Through 2023, the company is planning to grow its square footage annually by a low double-digit percentage rate. There’s still room to open new locations in North America, but also internationally in geographies like China, said Celeste Burgoyne, the executive vice president of Lululemon’s Americas division, and also the head of Global Guest Innovation. And as Lululemon opens more stores, the company is seeing “less cannibalization” of its existing store base, “which is a great sign,” Burgoyne said.

Lululemon ended 2018 with 440 locations globally.

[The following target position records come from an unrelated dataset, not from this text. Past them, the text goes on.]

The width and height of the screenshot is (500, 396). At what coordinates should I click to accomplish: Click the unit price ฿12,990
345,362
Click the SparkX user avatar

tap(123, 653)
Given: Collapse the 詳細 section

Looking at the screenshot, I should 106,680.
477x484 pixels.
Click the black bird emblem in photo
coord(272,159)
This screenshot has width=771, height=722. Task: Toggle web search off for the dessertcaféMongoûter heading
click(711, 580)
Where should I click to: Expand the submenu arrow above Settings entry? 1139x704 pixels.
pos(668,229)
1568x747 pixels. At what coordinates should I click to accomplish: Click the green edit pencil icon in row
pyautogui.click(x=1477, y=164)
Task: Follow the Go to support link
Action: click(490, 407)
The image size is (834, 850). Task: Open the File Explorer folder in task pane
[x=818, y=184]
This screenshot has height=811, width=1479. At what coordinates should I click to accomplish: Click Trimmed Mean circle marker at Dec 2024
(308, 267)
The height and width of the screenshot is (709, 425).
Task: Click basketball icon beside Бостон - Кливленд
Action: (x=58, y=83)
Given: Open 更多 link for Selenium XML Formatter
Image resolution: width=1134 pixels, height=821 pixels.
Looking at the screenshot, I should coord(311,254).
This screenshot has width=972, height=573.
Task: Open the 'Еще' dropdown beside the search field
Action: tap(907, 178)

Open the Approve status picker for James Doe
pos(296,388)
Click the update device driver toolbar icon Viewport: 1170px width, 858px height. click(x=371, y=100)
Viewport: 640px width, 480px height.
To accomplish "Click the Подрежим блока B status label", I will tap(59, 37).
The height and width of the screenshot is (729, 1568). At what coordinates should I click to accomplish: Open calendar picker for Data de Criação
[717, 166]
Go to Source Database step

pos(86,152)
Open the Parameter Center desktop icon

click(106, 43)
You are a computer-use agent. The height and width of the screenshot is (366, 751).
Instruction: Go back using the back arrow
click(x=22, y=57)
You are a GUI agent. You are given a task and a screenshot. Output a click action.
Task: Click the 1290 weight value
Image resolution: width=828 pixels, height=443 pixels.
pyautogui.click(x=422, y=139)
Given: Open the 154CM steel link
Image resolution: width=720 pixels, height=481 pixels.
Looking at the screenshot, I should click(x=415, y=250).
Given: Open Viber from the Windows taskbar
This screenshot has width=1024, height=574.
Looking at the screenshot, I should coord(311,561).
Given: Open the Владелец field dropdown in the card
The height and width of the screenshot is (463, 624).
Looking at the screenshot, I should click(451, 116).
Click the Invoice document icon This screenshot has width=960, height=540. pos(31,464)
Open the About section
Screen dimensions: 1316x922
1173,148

“I think we will continue to have one of the most productive store fleets out there,” Burgoyne told analyst on Wednesday, calling Lululemon’s real estate “the envy of all retailers.”

Moving forward, Lululemon says it will continue to sign short-term leases — for three to six months — that allow it to test new markets or capitalize on a flood of foot traffic, like it did when it opened a pop-up shop at Harvard Square during the back-to-school season. The company said it had 60 so-called seasonal stores in 2018. And in these instances, Burgoyne said Lululemon is drawing in more new customers at a faster rate than when it opens traditional stores.

Then, Lululemon is taking more of its 3,000-square-foot shops and turning them into roughly 5,500-square-foot shops, a strategy it refers to as “co-locating.” The company said it’s doing this with certain locations that deliver higher same-store sales growth when compared with the growth of the retailer’s entire fleet.

This approach is helping Lululemon’s men’s business grow, too, which is something the retailer is striving for. Burgoyne explained that men’s sales are up 50% to 60%, on average, in these transformed stores, without the company even adding any additional men’s merchandise.

And lastly, Lululemon is planning to open a 25,000-square-foot store, the first of its kind, in Lincoln Park in Chicago this July, which will have yoga studios, meditation spaces, and juice and food. And by 2023, about 10% of Lululemon’s total bricks-and-mortar fleet will be considered “experiential” like this Chicago store, according to the company.

At the end of 2018, bricks-and-mortar stores were bringing in about 65% of Lululemon’s sales, while 26% of revenues came from online.